Потом Питер печет хлеб, его необходимо раздать каждому, иначе ничего не получится. Печение хлеба может совершать только сам хозяин, печка, мельница для помола муки, противни – сакральные предметы, «чуринги», как сказали бы собратья Питера по ремеслу, австралийские колдуны, умеющие вызывать дождь и обеспечивать благополучное вечное существование своим соплеменникам.

Один наш писатель, живший в Соединенных Штатах, посетил «Домашний цирк», вкусил хлеб, отозвался тепло и с похвалой обо всем, вот только назвал театр «Хлеба и зрелищ». Хорошо, что Шуман об этом не узнал.

Вообще же именно с хлебом в нашей стране у них произошла неувязка.
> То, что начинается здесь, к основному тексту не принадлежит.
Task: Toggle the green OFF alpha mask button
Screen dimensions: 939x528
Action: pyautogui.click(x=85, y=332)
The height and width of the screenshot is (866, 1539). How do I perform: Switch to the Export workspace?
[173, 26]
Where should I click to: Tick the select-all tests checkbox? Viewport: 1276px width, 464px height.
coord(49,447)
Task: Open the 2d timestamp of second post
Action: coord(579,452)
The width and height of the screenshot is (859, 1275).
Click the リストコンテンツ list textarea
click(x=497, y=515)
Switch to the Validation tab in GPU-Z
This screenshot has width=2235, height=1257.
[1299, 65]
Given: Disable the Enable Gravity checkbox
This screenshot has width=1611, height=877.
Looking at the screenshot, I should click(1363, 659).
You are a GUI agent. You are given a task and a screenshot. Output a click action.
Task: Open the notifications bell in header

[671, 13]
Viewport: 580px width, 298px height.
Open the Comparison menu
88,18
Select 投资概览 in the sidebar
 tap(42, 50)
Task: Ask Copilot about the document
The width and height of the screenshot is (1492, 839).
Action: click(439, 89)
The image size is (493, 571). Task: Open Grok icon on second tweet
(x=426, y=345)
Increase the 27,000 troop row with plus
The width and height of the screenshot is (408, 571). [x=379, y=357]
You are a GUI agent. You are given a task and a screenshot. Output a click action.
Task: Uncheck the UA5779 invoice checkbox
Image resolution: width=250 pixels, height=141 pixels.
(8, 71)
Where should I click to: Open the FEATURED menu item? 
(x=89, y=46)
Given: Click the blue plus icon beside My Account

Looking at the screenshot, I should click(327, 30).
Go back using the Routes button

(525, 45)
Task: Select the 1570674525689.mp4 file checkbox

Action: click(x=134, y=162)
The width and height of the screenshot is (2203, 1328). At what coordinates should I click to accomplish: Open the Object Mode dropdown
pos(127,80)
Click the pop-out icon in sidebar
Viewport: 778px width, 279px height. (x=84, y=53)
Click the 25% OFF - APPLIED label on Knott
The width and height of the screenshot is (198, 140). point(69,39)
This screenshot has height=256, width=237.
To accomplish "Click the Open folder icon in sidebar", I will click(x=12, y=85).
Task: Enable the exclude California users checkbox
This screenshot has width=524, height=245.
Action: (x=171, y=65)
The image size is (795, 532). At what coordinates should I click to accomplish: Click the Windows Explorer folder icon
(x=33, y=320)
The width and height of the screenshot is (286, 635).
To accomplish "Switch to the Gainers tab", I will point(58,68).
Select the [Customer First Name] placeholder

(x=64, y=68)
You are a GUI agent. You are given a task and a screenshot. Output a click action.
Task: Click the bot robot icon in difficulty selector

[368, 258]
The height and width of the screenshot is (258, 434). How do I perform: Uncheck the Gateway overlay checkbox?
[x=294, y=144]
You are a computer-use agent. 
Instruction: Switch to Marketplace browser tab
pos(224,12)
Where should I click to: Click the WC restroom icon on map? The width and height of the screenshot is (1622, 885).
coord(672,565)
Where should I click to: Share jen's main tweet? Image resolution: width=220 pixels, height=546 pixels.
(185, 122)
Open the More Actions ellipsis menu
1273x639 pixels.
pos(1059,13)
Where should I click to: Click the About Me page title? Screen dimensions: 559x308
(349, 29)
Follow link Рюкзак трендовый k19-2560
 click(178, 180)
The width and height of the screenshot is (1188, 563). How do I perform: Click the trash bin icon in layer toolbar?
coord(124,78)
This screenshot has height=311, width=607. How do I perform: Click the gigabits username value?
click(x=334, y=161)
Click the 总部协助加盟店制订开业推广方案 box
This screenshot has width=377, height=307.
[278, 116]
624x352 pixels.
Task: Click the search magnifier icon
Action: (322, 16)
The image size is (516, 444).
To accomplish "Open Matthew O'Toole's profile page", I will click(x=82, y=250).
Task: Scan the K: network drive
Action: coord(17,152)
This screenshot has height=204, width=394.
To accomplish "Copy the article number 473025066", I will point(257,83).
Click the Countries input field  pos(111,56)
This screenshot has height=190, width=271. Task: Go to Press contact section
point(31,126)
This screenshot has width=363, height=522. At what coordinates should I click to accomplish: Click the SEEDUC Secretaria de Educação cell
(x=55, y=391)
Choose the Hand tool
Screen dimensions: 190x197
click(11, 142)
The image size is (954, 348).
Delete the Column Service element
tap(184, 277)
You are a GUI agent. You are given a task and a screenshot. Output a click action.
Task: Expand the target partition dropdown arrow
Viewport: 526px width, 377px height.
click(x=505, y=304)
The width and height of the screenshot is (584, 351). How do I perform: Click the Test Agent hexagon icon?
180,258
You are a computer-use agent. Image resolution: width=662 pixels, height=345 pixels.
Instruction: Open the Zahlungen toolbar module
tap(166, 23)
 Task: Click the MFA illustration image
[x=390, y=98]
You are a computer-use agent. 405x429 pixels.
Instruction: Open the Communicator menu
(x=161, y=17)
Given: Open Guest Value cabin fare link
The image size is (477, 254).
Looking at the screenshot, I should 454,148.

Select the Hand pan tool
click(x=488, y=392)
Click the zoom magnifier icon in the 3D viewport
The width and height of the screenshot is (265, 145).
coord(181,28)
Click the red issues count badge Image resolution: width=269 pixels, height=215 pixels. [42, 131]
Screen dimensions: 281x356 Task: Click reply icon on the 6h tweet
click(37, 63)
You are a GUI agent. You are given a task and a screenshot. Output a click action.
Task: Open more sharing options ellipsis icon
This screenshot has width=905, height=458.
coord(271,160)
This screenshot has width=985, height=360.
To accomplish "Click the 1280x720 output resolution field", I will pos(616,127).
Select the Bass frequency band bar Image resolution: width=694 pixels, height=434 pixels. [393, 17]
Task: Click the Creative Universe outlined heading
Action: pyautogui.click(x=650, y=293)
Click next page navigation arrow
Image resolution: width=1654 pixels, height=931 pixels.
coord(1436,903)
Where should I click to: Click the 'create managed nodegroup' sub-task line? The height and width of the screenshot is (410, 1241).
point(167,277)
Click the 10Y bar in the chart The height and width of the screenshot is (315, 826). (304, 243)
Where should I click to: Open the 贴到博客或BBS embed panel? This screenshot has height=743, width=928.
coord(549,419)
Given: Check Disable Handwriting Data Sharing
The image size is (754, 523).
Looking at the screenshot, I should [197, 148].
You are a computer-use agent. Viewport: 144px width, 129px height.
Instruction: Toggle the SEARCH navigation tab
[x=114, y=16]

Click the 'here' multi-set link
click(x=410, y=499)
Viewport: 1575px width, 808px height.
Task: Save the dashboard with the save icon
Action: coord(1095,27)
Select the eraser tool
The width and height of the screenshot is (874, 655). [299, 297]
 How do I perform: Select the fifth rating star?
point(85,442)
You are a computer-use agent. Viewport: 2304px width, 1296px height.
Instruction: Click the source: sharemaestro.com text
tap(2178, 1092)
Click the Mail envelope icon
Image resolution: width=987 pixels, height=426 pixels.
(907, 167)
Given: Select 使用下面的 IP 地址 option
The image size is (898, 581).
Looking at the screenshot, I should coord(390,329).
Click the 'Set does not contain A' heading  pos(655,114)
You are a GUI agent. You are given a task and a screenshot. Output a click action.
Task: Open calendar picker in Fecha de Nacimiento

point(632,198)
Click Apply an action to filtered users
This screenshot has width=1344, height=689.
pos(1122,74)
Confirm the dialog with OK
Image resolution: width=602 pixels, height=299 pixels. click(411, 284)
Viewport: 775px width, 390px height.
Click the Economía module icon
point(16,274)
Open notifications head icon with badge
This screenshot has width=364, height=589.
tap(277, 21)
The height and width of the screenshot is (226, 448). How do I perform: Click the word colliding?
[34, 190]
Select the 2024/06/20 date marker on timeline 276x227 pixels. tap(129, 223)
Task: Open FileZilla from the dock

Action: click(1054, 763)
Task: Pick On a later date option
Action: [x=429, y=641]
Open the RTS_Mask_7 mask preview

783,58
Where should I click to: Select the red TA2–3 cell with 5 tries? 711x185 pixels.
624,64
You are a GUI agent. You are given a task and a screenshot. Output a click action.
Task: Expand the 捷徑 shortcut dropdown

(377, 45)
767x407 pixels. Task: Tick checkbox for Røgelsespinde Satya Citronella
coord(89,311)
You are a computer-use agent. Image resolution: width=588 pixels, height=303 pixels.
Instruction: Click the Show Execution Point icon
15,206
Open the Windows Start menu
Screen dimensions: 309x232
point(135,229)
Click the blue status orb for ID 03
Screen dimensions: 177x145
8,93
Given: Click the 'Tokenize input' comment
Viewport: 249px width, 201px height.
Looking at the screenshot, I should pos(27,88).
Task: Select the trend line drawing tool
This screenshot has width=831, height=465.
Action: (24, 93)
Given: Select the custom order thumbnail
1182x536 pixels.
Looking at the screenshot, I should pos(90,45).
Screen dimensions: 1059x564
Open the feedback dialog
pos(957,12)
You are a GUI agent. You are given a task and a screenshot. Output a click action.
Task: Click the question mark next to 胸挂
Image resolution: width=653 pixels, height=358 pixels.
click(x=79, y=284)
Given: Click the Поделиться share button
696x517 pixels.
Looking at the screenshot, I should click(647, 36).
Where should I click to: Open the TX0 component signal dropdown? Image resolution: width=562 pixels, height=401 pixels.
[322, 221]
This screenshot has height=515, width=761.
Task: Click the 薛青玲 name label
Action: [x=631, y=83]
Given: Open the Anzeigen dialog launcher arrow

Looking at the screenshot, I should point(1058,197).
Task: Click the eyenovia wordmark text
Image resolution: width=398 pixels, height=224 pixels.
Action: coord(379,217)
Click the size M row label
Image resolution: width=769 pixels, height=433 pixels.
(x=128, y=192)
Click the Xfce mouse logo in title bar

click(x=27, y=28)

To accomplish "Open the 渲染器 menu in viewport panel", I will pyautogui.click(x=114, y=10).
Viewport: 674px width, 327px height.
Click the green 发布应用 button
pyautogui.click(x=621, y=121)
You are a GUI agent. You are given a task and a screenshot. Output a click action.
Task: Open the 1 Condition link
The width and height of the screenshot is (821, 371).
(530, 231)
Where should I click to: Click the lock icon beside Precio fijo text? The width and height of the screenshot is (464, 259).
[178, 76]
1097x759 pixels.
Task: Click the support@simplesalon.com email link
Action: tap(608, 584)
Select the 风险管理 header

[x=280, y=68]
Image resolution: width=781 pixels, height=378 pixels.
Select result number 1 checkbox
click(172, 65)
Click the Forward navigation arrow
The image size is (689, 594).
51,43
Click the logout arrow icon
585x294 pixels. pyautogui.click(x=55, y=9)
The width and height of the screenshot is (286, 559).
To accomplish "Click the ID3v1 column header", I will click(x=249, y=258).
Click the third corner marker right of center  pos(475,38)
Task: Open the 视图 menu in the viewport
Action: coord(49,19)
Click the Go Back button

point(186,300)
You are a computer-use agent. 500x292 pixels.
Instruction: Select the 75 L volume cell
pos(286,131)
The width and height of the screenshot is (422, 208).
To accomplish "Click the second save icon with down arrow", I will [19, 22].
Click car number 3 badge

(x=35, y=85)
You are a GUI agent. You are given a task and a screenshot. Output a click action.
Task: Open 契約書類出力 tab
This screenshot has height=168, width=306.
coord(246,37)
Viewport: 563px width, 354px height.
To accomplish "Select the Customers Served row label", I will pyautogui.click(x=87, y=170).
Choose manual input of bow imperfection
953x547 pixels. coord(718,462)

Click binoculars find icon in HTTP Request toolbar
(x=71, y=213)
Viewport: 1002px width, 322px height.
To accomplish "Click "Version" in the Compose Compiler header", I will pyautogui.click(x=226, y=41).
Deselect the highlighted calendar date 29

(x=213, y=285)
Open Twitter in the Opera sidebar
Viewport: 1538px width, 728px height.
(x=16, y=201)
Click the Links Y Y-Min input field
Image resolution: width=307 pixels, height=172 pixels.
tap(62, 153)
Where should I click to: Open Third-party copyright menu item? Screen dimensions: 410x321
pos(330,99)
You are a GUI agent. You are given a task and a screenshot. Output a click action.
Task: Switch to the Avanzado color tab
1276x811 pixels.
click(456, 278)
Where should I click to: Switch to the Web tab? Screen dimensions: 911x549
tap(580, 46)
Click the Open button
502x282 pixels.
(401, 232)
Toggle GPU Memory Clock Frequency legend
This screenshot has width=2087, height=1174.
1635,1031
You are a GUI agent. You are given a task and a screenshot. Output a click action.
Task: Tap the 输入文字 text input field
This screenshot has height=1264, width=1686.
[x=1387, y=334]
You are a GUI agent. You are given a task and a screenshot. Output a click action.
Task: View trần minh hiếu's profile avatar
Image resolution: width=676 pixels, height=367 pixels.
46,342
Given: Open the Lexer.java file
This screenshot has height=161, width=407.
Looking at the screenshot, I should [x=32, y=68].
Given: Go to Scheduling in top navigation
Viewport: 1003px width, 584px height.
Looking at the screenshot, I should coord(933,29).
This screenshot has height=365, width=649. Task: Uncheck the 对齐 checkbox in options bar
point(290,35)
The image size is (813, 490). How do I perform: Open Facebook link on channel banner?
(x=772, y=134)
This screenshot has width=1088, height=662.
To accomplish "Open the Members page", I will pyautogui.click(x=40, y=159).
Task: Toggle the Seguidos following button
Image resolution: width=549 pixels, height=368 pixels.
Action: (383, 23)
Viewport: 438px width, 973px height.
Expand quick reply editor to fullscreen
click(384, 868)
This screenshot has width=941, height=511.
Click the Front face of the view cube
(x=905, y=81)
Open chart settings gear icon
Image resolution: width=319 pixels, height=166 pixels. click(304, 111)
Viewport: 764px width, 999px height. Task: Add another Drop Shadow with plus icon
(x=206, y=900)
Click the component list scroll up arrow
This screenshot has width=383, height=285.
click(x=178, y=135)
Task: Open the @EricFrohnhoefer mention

Во время выступления в Сокольниках пожарники печку перед ангаром запретили.

На всемирный фестиваль театров кукол в Москве в 2001 году к приезду театра «Хлеб и кукла» театр им. С.В. Образцова заготовил огнеупорные кирпичи – железной печке было бы удобно. Только по совершенно непонятной причине в день вылета на фестиваль Шуман получил загадочную телеграмму, оповещающую о том, что его приезд нежелателен. Так что на этот раз не повезло не только хлебу, но и куклам, а более всего – нам.

«За пятнадцать лет, которые миновали от его первого выступления в Москве, наши театры прошли трудные испытания. Кукольные театры – особенно. Нет основания сейчас говорить о том подробно, но кстати вспомнить:

«Несмотря на общую готовность нашей культуры подчиняться законам рынка и наживы со всей той шелухой, которую они несут для души, несмотря на то, что кукольный театр в основном послушно ковыляет в обозе бизнеса развлечений, он все же представляет собой радикально-новаторское и смелое искусство. новаторское – не в смысле неслыханной новизны, а в смысле неприкрытой правды, которая всегда с нами, но настолько проста и привычна, что трудно себе представить, что это она и есть. А радикализм его не только в том, что оно сторонится общепринятого, но и одновременно открывает сердце навстречу и более современному и древнему искусству, тем самым обогащая древнее искусство кукольного театра».

P.S.

Как говорила одна старая женщина в годы моей молодости: «техникум идет вперед». Все же мысль ее была правильна. Век техницизма открывает пред нами новые горизонты и уходит все дальше, уже за линию горизонта.

Но я не исключаю, что где-то совсем впереди прогресса окажутся необходимыми как раз те вещи, которые сберег в своем театре Питер Шуман.